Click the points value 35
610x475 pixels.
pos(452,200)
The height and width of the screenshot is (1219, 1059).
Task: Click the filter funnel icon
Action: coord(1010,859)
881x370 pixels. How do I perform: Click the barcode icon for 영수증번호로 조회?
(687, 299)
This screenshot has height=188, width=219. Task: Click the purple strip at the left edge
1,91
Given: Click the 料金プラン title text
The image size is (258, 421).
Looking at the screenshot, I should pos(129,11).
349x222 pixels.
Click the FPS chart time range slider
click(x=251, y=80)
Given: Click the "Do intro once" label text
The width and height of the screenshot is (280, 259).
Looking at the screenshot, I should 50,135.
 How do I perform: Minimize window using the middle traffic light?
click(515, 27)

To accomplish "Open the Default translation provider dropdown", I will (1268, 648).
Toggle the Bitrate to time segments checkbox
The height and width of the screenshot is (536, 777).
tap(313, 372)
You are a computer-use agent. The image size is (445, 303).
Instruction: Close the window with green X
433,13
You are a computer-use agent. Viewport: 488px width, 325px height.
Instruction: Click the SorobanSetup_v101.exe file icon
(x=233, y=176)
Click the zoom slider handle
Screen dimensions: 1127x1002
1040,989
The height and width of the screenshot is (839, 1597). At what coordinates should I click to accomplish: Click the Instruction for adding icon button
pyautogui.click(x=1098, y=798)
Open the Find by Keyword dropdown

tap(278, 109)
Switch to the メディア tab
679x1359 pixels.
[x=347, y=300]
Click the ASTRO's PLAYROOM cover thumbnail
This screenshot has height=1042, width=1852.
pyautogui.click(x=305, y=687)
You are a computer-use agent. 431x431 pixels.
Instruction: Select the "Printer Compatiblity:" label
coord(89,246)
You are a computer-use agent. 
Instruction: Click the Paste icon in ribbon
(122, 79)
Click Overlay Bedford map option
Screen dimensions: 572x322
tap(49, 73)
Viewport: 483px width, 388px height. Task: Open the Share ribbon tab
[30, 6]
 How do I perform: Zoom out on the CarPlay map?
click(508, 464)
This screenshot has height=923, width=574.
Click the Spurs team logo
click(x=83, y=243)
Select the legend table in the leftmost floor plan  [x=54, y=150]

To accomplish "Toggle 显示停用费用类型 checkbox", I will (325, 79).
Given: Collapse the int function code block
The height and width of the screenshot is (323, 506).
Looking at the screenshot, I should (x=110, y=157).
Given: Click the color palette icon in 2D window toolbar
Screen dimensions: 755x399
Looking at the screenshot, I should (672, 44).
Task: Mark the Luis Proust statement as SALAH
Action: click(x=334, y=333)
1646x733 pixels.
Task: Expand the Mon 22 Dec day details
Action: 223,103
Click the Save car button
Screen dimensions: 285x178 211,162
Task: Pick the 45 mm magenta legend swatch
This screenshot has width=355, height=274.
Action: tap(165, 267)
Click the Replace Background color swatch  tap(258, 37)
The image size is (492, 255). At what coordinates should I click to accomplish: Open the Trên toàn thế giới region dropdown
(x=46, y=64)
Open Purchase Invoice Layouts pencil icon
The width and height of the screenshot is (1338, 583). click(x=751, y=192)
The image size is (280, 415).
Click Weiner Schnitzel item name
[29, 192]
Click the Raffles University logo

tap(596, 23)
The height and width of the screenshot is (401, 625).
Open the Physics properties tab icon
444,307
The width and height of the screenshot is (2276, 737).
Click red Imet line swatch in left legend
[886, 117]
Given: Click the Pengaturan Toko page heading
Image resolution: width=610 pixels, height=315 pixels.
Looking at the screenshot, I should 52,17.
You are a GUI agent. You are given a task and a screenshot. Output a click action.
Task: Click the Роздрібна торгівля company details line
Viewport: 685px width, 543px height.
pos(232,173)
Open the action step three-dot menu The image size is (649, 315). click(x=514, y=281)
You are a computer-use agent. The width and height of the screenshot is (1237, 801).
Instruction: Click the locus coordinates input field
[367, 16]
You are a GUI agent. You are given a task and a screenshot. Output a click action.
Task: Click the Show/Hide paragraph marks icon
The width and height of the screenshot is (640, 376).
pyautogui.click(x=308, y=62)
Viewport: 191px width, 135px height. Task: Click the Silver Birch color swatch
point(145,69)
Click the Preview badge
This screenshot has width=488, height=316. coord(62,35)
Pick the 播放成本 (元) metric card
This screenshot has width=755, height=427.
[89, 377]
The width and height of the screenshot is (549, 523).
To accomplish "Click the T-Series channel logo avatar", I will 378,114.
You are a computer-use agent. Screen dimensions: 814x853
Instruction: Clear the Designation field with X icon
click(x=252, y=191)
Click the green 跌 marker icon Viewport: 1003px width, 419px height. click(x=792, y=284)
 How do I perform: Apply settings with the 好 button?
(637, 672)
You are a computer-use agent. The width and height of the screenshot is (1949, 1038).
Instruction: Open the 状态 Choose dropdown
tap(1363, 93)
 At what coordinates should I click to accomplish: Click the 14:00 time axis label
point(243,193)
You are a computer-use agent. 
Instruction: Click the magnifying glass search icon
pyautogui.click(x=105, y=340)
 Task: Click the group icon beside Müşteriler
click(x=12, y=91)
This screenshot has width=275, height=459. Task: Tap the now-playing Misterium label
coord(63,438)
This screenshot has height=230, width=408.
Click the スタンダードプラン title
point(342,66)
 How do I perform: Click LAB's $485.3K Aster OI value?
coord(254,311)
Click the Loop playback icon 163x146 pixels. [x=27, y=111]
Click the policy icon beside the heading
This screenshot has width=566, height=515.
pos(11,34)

..............................

* [Ziel der Aufgabe]
Wandle die Zeilen aller Einträge in eine JSON-Liste von Zeichenketten um, mit genau einer Zeichenkette pro Zeile. Leerzeilen werden dabei ausgelassen.

* [Die Antwort]
[
  "Click the points value 35",
  "610x475 pixels.",
  "pos(452,200)",
  "The height and width of the screenshot is (1219, 1059).",
  "Task: Click the filter funnel icon",
  "Action: coord(1010,859)",
  "881x370 pixels. How do I perform: Click the barcode icon for 영수증번호로 조회?",
  "(687, 299)",
  "This screenshot has height=188, width=219. Task: Click the purple strip at the left edge",
  "1,91",
  "Given: Click the 料金プラン title text",
  "The image size is (258, 421).",
  "Looking at the screenshot, I should pos(129,11).",
  "349x222 pixels.",
  "Click the FPS chart time range slider",
  "click(x=251, y=80)",
  "Given: Click the \"Do intro once\" label text",
  "The width and height of the screenshot is (280, 259).",
  "Looking at the screenshot, I should 50,135.",
  " How do I perform: Minimize window using the middle traffic light?",
  "click(515, 27)",
  "To accomplish \"Open the Default translation provider dropdown\", I will (1268, 648).",
  "Toggle the Bitrate to time segments checkbox",
  "The height and width of the screenshot is (536, 777).",
  "tap(313, 372)",
  "You are a computer-use agent. The image size is (445, 303).",
  "Instruction: Close the window with green X",
  "433,13",
  "You are a computer-use agent. Viewport: 488px width, 325px height.",
  "Instruction: Click the SorobanSetup_v101.exe file icon",
  "(x=233, y=176)",
  "Click the zoom slider handle",
  "Screen dimensions: 1127x1002",
  "1040,989",
  "The height and width of the screenshot is (839, 1597). At what coordinates should I click to accomplish: Click the Instruction for adding icon button",
  "pyautogui.click(x=1098, y=798)",
  "Open the Find by Keyword dropdown",
  "tap(278, 109)",
  "Switch to the メディア tab",
  "679x1359 pixels.",
  "[x=347, y=300]",
  "Click the ASTRO's PLAYROOM cover thumbnail",
  "This screenshot has height=1042, width=1852.",
  "pyautogui.click(x=305, y=687)",
  "You are a computer-use agent. 431x431 pixels.",
  "Instruction: Select the \"Printer Compatiblity:\" label",
  "coord(89,246)",
  "You are a computer-use agent. ",
  "Instruction: Click the Paste icon in ribbon",
  "(122, 79)",
  "Click Overlay Bedford map option",
  "Screen dimensions: 572x322",
  "tap(49, 73)",
  "Viewport: 483px width, 388px height. Task: Open the Share ribbon tab",
  "[30, 6]",
  " How do I perform: Zoom out on the CarPlay map?",
  "click(508, 464)",
  "This screenshot has height=923, width=574.",
  "Click the Spurs team logo",
  "click(x=83, y=243)",
  "Select the legend table in the leftmost floor plan  [x=54, y=150]",
  "To accomplish \"Toggle 显示停用费用类型 checkbox\", I will (325, 79).",
  "Given: Collapse the int function code block",
  "The height and width of the screenshot is (323, 506).",
  "Looking at the screenshot, I should (x=110, y=157).",
  "Given: Click the color palette icon in 2D window toolbar",
  "Screen dimensions: 755x399",
  "Looking at the screenshot, I should (672, 44).",
  "Task: Mark the Luis Proust statement as SALAH",
  "Action: click(x=334, y=333)",
  "1646x733 pixels.",
  "Task: Expand the Mon 22 Dec day details",
  "Action: 223,103",
  "Click the Save car button",
  "Screen dimensions: 285x178 211,162",
  "Task: Pick the 45 mm magenta legend swatch",
  "This screenshot has width=355, height=274.",
  "Action: tap(165, 267)",
  "Click the Replace Background color swatch  tap(258, 37)",
  "The image size is (492, 255). At what coordinates should I click to accomplish: Open the Trên toàn thế giới region dropdown",
  "(x=46, y=64)",
  "Open Purchase Invoice Layouts pencil icon",
  "The width and height of the screenshot is (1338, 583). click(x=751, y=192)",
  "The image size is (280, 415).",
  "Click Weiner Schnitzel item name",
  "[29, 192]",
  "Click the Raffles University logo",
  "tap(596, 23)",
  "The height and width of the screenshot is (401, 625).",
  "Open the Physics properties tab icon",
  "444,307",
  "The width and height of the screenshot is (2276, 737).",
  "Click red Imet line swatch in left legend",
  "[886, 117]",
  "Given: Click the Pengaturan Toko page heading",
  "Image resolution: width=610 pixels, height=315 pixels.",
  "Looking at the screenshot, I should 52,17.",
  "You are a GUI agent. You are given a task and a screenshot. Output a click action.",
  "Task: Click the Роздрібна торгівля company details line",
  "Viewport: 685px width, 543px height.",
  "pos(232,173)",
  "Open the action step three-dot menu The image size is (649, 315). click(x=514, y=281)",
  "You are a computer-use agent. The width and height of the screenshot is (1237, 801).",
  "Instruction: Click the locus coordinates input field",
  "[367, 16]",
  "You are a GUI agent. You are given a task and a screenshot. Output a click action.",
  "Task: Click the Show/Hide paragraph marks icon",
  "The width and height of the screenshot is (640, 376).",
  "pyautogui.click(x=308, y=62)",
  "Viewport: 191px width, 135px height. Task: Click the Silver Birch color swatch",
  "point(145,69)",
  "Click the Preview badge",
  "This screenshot has width=488, height=316. coord(62,35)",
  "Pick the 播放成本 (元) metric card",
  "This screenshot has width=755, height=427.",
  "[89, 377]",
  "The width and height of the screenshot is (549, 523).",
  "To accomplish \"Click the T-Series channel logo avatar\", I will 378,114.",
  "You are a computer-use agent. Screen dimensions: 814x853",
  "Instruction: Clear the Designation field with X icon",
  "click(x=252, y=191)",
  "Click the green 跌 marker icon Viewport: 1003px width, 419px height. click(x=792, y=284)",
  " How do I perform: Apply settings with the 好 button?",
  "(637, 672)",
  "You are a computer-use agent. The width and height of the screenshot is (1949, 1038).",
  "Instruction: Open the 状态 Choose dropdown",
  "tap(1363, 93)",
  " At what coordinates should I click to accomplish: Click the 14:00 time axis label",
  "point(243,193)",
  "You are a computer-use agent. ",
  "Instruction: Click the magnifying glass search icon",
  "pyautogui.click(x=105, y=340)",
  " Task: Click the group icon beside Müşteriler",
  "click(x=12, y=91)",
  "This screenshot has width=275, height=459. Task: Tap the now-playing Misterium label",
  "coord(63,438)",
  "This screenshot has height=230, width=408.",
  "Click the スタンダードプラン title",
  "point(342,66)",
  " How do I perform: Click LAB's $485.3K Aster OI value?",
  "coord(254,311)",
  "Click the Loop playback icon 163x146 pixels. [x=27, y=111]",
  "Click the policy icon beside the heading",
  "This screenshot has width=566, height=515.",
  "pos(11,34)"
]